Dealing with someone suffering from BPD takes good personal boundaries and more patience than you ever thought you had in you. There are days when you feel their need is a bottomless pit. People with Borderline Personality Disorder usually have a very poor sense of who they are and what they're worth, and they look to other people to give them these things.
The first thing to learn is that you cannot give anyone a sense of self-worth. All of us have to find that for ourselves. People with BPD have to learn to know and love themselves through professional therapy and hard work. Your job is to support and encourage their efforts as they go through this process. It may take them a long time to overcome their disorder, and may take a long time even to seek professional help. This is where the patience comes in. Here are a four types of behavior to expect and how to handle them.
Your loved one will probably have sudden and violent mood swings. If she's hurting herself or threatening to hurt herself, call a professional-her therapist or doctor, or even the police if she's in serious danger. If there's no immediate danger it's best to be calm and soothing and let the mood run its course. Remember that it's not about you, and it's not up to you to fix it. It's about all the pain behind her illness.
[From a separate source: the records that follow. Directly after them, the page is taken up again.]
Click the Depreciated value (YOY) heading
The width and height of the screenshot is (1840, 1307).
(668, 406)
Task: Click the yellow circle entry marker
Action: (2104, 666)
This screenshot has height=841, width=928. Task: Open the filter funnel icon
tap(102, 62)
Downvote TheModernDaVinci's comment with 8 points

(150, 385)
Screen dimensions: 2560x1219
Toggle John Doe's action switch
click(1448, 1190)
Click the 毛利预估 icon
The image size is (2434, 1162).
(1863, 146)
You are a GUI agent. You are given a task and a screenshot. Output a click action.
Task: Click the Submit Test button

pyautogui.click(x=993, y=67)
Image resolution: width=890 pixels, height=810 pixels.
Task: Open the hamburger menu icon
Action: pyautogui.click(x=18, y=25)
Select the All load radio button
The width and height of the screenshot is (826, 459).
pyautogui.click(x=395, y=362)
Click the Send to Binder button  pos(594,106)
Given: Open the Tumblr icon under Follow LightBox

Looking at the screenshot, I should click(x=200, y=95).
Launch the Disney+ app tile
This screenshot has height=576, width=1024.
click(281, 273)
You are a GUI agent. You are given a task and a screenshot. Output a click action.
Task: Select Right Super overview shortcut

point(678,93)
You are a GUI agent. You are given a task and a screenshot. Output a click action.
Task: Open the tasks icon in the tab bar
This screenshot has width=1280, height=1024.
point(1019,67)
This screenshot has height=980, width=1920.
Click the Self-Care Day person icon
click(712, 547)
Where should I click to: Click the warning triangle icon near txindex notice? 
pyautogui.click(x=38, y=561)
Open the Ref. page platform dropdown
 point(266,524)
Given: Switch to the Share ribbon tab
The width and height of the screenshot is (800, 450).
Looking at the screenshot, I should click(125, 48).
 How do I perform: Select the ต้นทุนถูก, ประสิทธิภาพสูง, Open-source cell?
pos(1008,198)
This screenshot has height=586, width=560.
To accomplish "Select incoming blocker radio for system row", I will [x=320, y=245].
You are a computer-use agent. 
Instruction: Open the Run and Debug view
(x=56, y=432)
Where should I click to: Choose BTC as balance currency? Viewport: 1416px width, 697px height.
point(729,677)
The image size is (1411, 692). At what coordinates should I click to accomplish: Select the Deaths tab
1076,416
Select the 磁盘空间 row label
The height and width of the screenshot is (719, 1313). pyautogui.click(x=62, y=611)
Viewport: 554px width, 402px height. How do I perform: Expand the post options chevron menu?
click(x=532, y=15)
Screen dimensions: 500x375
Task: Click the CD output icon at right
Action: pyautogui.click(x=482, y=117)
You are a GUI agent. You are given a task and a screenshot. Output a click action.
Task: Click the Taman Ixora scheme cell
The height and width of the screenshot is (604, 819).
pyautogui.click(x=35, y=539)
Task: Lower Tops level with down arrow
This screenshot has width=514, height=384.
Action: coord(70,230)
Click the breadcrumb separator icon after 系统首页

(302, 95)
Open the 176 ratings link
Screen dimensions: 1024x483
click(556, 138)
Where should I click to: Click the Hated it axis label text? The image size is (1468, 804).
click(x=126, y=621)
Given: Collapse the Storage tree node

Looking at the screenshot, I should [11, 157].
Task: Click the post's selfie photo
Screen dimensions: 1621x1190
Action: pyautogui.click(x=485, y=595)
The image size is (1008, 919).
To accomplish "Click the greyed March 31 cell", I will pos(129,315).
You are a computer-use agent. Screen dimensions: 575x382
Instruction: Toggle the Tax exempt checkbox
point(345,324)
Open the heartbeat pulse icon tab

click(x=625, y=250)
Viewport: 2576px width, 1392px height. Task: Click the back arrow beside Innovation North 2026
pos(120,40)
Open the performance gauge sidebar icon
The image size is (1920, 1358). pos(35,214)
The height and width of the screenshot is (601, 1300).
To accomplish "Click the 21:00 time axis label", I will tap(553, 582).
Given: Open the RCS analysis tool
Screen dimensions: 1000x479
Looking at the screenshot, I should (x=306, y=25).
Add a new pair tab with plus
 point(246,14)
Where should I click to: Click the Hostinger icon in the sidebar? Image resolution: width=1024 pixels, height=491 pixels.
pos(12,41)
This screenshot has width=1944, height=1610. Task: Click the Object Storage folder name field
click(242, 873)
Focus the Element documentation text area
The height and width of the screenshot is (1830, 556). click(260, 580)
Your loved one will also probably hate you sometimes. People with BPD are prone to "splitting." They don't think of people as good but imperfect, they think of them as alternately perfect or awful according to what you've done last. Something as simple as being late home from work can seem to them like total abandonment. Your loved one may yell and scream and say you hate him, that you've never loved him, or insult you. Resist the temptation to yell back; it won't help either of you. Be as calm and reassuring as you can manage and remember that it's not really about you. You might try redirecting the conversation and saying something positive. "I'm sorry my meeting ran late but we can still go out to dinner" might appease him, and if it doesn't you may have to let the anger work itself out. Leave the room if you have to, but try not to leave mad.
These next two are where good personal boundaries are especially important. It's hard to find a balance between helping your loved one and enabling unhealthy behavior. You may want to seek advice from a professional or support group as you try to maintain that balance.
Your loved one will probably do things that seem strange, rude or irresponsible. He might drift from job to job, or act out sexually, or embarrass you in social situations. You can do your best to encourage better behavior but you can't force him to conform to your standards. It helps to remember that this kind of self-sabotage hurts him even more than it hurts you. Concentrate on being as healthy and stable as possible yourself, and set limits for yourself. Decide how far you will go to bail your loved one out and stick to that. If you shield him from every consequence of his behavior he won't find his own strength.
Your loved one may make dramatic gestures, like threatening to leave you or commit suicide, expecting you to prove your love or save him or her. She may pick fights or manipulate you emotionally just to hear you proclaim your undying love and devotion. Be reassuring, but don't be afraid to tell your loved one (as nicely as possible) that this behavior is not necessary or healthy. Try not to add to the drama-don't panic or make dramatic gestures. People with BPD want that in the short term, but in the long term they need you to be stable and not feed into the drama.
Dealing with Borderline Personality Disorder can be exhausting, but people with this disorder appreciate it more than they can express. You can be an invaluable support in their ever-shifting and frightening mental world.